Every record here needs to be retyped exactly.

Start of Block

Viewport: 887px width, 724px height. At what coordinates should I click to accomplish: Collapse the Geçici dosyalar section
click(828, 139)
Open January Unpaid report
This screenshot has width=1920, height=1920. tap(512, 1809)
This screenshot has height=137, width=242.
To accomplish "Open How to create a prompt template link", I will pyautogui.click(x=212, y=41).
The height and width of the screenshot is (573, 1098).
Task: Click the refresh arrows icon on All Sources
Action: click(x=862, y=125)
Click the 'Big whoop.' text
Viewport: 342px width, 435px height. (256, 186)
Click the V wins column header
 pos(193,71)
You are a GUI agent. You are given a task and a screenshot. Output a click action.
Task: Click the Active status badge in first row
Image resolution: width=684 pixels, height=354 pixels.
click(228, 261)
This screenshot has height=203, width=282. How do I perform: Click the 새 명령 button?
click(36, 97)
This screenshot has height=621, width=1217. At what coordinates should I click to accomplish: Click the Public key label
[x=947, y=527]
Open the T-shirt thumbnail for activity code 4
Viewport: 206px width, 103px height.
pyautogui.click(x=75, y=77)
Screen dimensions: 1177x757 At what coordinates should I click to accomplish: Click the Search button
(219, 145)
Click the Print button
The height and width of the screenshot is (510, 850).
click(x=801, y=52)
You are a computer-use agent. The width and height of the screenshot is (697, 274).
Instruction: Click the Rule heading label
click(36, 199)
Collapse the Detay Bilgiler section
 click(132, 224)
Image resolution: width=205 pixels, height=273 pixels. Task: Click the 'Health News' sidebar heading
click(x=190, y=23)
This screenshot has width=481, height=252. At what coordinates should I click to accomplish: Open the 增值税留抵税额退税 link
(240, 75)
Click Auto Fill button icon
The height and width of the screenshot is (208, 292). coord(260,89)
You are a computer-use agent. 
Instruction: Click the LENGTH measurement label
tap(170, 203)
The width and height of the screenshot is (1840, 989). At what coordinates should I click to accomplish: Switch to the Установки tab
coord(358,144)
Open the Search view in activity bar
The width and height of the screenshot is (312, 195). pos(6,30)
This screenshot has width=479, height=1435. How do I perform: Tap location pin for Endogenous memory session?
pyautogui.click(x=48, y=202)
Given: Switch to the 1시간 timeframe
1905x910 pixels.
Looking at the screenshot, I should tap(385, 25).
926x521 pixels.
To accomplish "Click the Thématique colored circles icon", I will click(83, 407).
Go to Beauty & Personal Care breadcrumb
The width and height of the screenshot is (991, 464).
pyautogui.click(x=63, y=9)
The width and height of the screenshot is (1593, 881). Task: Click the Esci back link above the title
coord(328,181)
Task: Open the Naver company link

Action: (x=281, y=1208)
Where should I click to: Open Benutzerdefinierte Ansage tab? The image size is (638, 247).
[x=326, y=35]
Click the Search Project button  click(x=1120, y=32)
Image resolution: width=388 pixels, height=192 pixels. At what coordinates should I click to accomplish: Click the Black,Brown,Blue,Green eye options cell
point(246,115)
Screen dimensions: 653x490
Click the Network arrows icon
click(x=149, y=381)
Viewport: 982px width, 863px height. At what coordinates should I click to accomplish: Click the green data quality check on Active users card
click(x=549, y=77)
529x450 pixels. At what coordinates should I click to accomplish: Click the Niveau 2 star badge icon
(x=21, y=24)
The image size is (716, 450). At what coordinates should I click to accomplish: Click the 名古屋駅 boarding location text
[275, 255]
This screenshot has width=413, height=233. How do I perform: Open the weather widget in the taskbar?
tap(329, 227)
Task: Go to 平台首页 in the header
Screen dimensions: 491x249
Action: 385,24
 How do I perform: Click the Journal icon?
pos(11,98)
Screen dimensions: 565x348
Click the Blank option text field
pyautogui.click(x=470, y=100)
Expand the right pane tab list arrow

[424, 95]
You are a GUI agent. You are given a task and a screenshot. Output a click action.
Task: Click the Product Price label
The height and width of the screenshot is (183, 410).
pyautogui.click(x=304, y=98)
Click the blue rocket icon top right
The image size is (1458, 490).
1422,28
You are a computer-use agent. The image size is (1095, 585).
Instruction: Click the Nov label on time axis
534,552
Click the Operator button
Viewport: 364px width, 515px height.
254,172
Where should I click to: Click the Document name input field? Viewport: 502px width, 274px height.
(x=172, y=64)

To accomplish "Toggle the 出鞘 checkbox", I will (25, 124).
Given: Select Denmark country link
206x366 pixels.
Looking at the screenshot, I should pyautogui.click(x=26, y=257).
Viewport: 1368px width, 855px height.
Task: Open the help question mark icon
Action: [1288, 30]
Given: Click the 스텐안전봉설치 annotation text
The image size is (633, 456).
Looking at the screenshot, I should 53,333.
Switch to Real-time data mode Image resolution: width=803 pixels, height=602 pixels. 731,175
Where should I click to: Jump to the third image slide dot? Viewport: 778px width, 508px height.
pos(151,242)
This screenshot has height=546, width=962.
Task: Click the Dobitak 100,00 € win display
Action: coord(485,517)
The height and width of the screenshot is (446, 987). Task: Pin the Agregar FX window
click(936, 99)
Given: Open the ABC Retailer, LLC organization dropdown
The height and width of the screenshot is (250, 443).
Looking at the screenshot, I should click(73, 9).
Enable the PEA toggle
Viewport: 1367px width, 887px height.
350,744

End of Block

# Response box:
Viewport: 887px width, 724px height. At what coordinates should I click to accomplish: Collapse the Geçici dosyalar section
click(828, 139)
Open January Unpaid report
This screenshot has width=1920, height=1920. tap(512, 1809)
This screenshot has height=137, width=242.
To accomplish "Open How to create a prompt template link", I will pyautogui.click(x=212, y=41).
The height and width of the screenshot is (573, 1098).
Task: Click the refresh arrows icon on All Sources
Action: click(x=862, y=125)
Click the 'Big whoop.' text
Viewport: 342px width, 435px height. (256, 186)
Click the V wins column header
 pos(193,71)
You are a GUI agent. You are given a task and a screenshot. Output a click action.
Task: Click the Active status badge in first row
Image resolution: width=684 pixels, height=354 pixels.
click(228, 261)
This screenshot has height=203, width=282. How do I perform: Click the 새 명령 button?
click(36, 97)
This screenshot has height=621, width=1217. At what coordinates should I click to accomplish: Click the Public key label
[x=947, y=527]
Open the T-shirt thumbnail for activity code 4
Viewport: 206px width, 103px height.
pyautogui.click(x=75, y=77)
Screen dimensions: 1177x757 At what coordinates should I click to accomplish: Click the Search button
(219, 145)
Click the Print button
The height and width of the screenshot is (510, 850).
click(x=801, y=52)
You are a computer-use agent. The width and height of the screenshot is (697, 274).
Instruction: Click the Rule heading label
click(36, 199)
Collapse the Detay Bilgiler section
 click(132, 224)
Image resolution: width=205 pixels, height=273 pixels. Task: Click the 'Health News' sidebar heading
click(x=190, y=23)
This screenshot has width=481, height=252. At what coordinates should I click to accomplish: Open the 增值税留抵税额退税 link
(240, 75)
Click Auto Fill button icon
The height and width of the screenshot is (208, 292). coord(260,89)
You are a computer-use agent. 
Instruction: Click the LENGTH measurement label
tap(170, 203)
The width and height of the screenshot is (1840, 989). At what coordinates should I click to accomplish: Switch to the Установки tab
coord(358,144)
Open the Search view in activity bar
The width and height of the screenshot is (312, 195). pos(6,30)
This screenshot has width=479, height=1435. How do I perform: Tap location pin for Endogenous memory session?
pyautogui.click(x=48, y=202)
Given: Switch to the 1시간 timeframe
1905x910 pixels.
Looking at the screenshot, I should tap(385, 25).
926x521 pixels.
To accomplish "Click the Thématique colored circles icon", I will click(83, 407).
Go to Beauty & Personal Care breadcrumb
The width and height of the screenshot is (991, 464).
pyautogui.click(x=63, y=9)
The width and height of the screenshot is (1593, 881). Task: Click the Esci back link above the title
coord(328,181)
Task: Open the Naver company link

Action: (x=281, y=1208)
Where should I click to: Open Benutzerdefinierte Ansage tab? The image size is (638, 247).
[x=326, y=35]
Click the Search Project button  click(x=1120, y=32)
Image resolution: width=388 pixels, height=192 pixels. At what coordinates should I click to accomplish: Click the Black,Brown,Blue,Green eye options cell
point(246,115)
Screen dimensions: 653x490
Click the Network arrows icon
click(x=149, y=381)
Viewport: 982px width, 863px height. At what coordinates should I click to accomplish: Click the green data quality check on Active users card
click(x=549, y=77)
529x450 pixels. At what coordinates should I click to accomplish: Click the Niveau 2 star badge icon
(x=21, y=24)
The image size is (716, 450). At what coordinates should I click to accomplish: Click the 名古屋駅 boarding location text
[275, 255]
This screenshot has width=413, height=233. How do I perform: Open the weather widget in the taskbar?
tap(329, 227)
Task: Go to 平台首页 in the header
Screen dimensions: 491x249
Action: 385,24
 How do I perform: Click the Journal icon?
pos(11,98)
Screen dimensions: 565x348
Click the Blank option text field
pyautogui.click(x=470, y=100)
Expand the right pane tab list arrow

[424, 95]
You are a GUI agent. You are given a task and a screenshot. Output a click action.
Task: Click the Product Price label
The height and width of the screenshot is (183, 410).
pyautogui.click(x=304, y=98)
Click the blue rocket icon top right
The image size is (1458, 490).
1422,28
You are a computer-use agent. The image size is (1095, 585).
Instruction: Click the Nov label on time axis
534,552
Click the Operator button
Viewport: 364px width, 515px height.
254,172
Where should I click to: Click the Document name input field? Viewport: 502px width, 274px height.
(x=172, y=64)

To accomplish "Toggle the 出鞘 checkbox", I will (25, 124).
Given: Select Denmark country link
206x366 pixels.
Looking at the screenshot, I should pyautogui.click(x=26, y=257).
Viewport: 1368px width, 855px height.
Task: Open the help question mark icon
Action: [1288, 30]
Given: Click the 스텐안전봉설치 annotation text
The image size is (633, 456).
Looking at the screenshot, I should 53,333.
Switch to Real-time data mode Image resolution: width=803 pixels, height=602 pixels. 731,175
Where should I click to: Jump to the third image slide dot? Viewport: 778px width, 508px height.
pos(151,242)
This screenshot has height=546, width=962.
Task: Click the Dobitak 100,00 € win display
Action: coord(485,517)
The height and width of the screenshot is (446, 987). Task: Pin the Agregar FX window
click(936, 99)
Given: Open the ABC Retailer, LLC organization dropdown
The height and width of the screenshot is (250, 443).
Looking at the screenshot, I should click(73, 9).
Enable the PEA toggle
Viewport: 1367px width, 887px height.
350,744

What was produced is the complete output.